Integral calculus is a branch of mathematics that deals with finding the integral of functions. In the context of arc length, it helps determine the distance along a curve. The integral collects tiny "pieces" of length along the curve through summation. For curves parameterized in terms of a variable, the arc length is found by:

• Computing the derivatives of the functions for the x and y coordinates.
• Substituting these derivatives into the arc length formula which involves integrating over the specified interval.

Understanding integrals is crucial as they form the basis to calculate total quantities, such as length, area, and volume.
In this problem, integral calculus allows us to compute the length of a curve defined by the parameterization given in the exercise.
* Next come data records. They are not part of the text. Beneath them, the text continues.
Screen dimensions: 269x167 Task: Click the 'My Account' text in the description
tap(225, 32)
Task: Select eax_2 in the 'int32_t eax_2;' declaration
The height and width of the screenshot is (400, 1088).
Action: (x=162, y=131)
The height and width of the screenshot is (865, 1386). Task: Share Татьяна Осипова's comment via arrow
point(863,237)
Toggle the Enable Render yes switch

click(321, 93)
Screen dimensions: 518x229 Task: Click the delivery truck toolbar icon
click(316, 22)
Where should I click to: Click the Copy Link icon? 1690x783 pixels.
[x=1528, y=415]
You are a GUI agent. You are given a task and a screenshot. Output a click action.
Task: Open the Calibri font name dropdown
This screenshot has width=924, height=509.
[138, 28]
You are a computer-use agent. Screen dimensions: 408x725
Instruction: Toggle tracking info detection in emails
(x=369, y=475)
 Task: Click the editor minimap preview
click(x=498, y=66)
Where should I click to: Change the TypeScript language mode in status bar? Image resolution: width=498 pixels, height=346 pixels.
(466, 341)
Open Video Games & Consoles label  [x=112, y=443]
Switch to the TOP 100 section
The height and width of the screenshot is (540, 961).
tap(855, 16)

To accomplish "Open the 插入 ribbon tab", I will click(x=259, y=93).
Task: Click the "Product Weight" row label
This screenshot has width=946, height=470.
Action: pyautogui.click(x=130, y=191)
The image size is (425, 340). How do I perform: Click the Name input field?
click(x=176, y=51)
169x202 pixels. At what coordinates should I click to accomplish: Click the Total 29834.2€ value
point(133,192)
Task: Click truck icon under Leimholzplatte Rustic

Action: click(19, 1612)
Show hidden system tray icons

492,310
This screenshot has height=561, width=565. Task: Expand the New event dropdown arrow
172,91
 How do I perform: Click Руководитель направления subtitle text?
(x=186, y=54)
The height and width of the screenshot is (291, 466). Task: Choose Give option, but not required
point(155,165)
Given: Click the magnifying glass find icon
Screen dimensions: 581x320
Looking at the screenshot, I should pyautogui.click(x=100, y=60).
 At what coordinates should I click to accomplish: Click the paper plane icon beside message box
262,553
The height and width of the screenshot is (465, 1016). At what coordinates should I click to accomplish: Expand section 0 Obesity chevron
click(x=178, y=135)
Parameterization is a technique used to express a curve using a parameter. Typically, this parameter is denoted as 't.' For curves in a plane, two equations define the x and y coordinates of each point on the curve.
Parameterizing a curve transforms a complex problem into manageable components. In this exercise, the functions:

• \( x = \ln t \)
• \( y = \sqrt{t+1} \)

are parameterized using 't', with 't' encompassing the interval from 1 to 5. This standardizes the method by which the position on the curve is expressed and is the starting point for later calculus operations.

Derivatives represent how a function is changing at any given point and are pivotal in calculating the arc length. Since arc length relies on finding how steeply x and y change with 't,' differentiating these functions provides this rate of change.
In the problem:

• The derivative of \( x = \ln t \) with respect to \( t \) is \( \frac{1}{t} \).
• The derivative of \( y = \sqrt{t+1} \) with respect to \( t \) is \( \frac{1}{2\sqrt{t+1}} \).

These derivatives are substituted into the arc length formula to assess how the component directions contribute to the total curve length in space.

Numerical integration involves approximating the value of an integral, especially when finding the exact integral analytically is difficult. Many functions, similar to the arc length integral here, may not have a simple antiderivative.
By using numerical methods, such as the trapezoidal rule or advanced algorithms in calculators, these integrals can be computed to great accuracy. In this exercise, once the integral is set up, a calculator simplifies what would otherwise be a demanding calculation:

• The arc length integral, \( L = \int_1^5 \sqrt{\frac{1}{t^2} + \frac{1}{4(t+1)}} \, dt \) is evaluated numerically.

This approach is valuable for ensuring precision and efficiency in deriving solutions for integrals without closed-form.